地球は神アラーが創造し、サタン(シャイターン)がこの世を貶(おとし)める。この世はただつかの間の楽しみであり、神のもと(来世)に導かれるためには信仰しなければならない。
もともとコーランによると、神はユダヤ人に最初に神の言葉を伝えたが、ユダヤ人たちはその教えを守らなかったために、イエスに神の言葉を伝えた。だが、それも守られず、最後の預言者としてムハンマドを選び神の言葉を伝えたのであった。そのため、イスラム教はユダヤ教もキリスト教も認めており、その信者を「啓典の民」として受容する。
アブラハムの子たち
ムハンマドは、コーランではアブラハムの系統を継ぐものだとされている。聖書「創世記」には、アブラハムと正室のサライの間には長く子宝に恵まれなかったと書かれている。そのためサライが、子供を望む夫に対してエジプト人の使用人の女ハガルを妻として与えた。

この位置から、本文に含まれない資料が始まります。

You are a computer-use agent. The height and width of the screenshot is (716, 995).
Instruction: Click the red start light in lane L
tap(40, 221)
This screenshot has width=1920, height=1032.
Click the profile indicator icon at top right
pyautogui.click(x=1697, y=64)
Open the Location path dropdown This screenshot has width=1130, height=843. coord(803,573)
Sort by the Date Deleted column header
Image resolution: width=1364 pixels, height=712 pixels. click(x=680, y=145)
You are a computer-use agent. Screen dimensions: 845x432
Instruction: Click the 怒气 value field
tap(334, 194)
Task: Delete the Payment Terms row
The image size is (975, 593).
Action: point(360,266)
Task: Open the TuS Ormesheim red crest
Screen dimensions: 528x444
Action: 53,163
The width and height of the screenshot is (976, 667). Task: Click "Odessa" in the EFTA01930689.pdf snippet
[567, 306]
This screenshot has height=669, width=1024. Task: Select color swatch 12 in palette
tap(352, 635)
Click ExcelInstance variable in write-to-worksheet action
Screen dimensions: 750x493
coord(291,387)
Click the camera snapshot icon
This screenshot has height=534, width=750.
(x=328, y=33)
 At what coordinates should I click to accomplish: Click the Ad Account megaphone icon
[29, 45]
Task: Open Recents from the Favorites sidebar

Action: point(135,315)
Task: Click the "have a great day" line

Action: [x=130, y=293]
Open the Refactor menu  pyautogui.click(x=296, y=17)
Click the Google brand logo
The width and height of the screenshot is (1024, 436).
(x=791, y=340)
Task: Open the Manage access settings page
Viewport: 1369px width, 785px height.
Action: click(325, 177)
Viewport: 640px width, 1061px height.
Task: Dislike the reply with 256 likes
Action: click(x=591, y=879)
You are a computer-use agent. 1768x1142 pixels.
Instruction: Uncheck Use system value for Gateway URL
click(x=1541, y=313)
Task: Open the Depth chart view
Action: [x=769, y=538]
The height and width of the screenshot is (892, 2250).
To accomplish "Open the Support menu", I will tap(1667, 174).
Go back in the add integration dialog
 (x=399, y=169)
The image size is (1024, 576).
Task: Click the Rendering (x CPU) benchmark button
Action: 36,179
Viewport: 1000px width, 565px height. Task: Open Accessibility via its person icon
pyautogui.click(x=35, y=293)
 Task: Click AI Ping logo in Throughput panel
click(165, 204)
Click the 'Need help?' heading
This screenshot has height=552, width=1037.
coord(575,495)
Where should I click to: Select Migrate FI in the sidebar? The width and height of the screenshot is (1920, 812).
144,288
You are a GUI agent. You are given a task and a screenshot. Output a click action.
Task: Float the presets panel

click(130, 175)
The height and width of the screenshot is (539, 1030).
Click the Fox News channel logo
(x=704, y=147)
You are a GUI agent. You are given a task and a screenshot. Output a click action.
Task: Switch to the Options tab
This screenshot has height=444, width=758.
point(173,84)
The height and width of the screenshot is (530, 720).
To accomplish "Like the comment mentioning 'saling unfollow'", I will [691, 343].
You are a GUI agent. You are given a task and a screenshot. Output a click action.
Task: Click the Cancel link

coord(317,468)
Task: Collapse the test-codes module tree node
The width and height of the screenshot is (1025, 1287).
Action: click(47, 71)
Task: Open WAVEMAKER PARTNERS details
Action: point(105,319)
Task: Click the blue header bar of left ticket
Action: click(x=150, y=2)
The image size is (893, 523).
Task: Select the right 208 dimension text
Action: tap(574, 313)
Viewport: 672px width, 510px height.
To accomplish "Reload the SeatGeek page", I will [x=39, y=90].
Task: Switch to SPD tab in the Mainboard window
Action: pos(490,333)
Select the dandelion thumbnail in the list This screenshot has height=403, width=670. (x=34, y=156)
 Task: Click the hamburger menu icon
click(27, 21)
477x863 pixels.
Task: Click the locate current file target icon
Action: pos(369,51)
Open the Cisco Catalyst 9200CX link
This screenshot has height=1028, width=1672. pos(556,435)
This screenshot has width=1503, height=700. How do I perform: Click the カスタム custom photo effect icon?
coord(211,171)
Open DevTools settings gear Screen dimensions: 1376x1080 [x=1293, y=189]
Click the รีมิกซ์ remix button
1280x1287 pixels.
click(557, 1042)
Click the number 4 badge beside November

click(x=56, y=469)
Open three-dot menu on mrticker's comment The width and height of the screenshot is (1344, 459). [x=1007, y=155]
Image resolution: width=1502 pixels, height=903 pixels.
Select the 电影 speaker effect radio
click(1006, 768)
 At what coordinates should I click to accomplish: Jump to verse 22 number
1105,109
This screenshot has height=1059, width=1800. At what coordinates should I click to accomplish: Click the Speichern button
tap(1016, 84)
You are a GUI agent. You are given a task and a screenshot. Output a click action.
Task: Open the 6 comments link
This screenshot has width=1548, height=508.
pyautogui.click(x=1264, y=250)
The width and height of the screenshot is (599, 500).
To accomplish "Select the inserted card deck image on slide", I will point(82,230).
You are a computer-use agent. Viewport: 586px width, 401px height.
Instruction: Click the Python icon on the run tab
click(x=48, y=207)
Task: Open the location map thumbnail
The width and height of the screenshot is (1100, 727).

ところが、ハガルが身ごもると、女主人(サライ?)を軽蔑の目で見るようになった。サライは、ヤーウェにそれを裁くように懇願すると、「おまえのつかえめはお前の手の中にある。好きにせよ」と答えたので、サライはハガルをいじめたのだった(創世記16.6)。
このことでハガルはサライのもとから逃げるのだが、ヤーウェの使いが「どこに行くのだ」と呼び止めた。ハガルは、「サライから逃げているのだ」と答えた。ヤーウェの使いは、「お前は男の子を産む。その子をイシュマエル(イスマエル)と名付けよ」と言うのであった。その言葉通り、ハガルはアブラハムの男の子を産み、アブラハムはその子をイシュマエルと名付けた。アブラハムは86歳だった。
だが、その後サライも身ごもることになった。アブラハムが99歳の時、ヤーウェが現れて、「お前が多くの民族の父となることを約束しよう。お前に多くの子を産ませる。王たちはお前から出るだろう」(創世記17.7)としてサライにイサクを産ませて、その子ヤコブに12人の族長を与えるのであった。
聖書上のアラブ人の起源
サライは自分の子イサクと、自分の使用人のハガルが産んだ子が遊んでいるのを見て、アブラハムに「このはしためとその子を追い出してください。このはしための子はイサ…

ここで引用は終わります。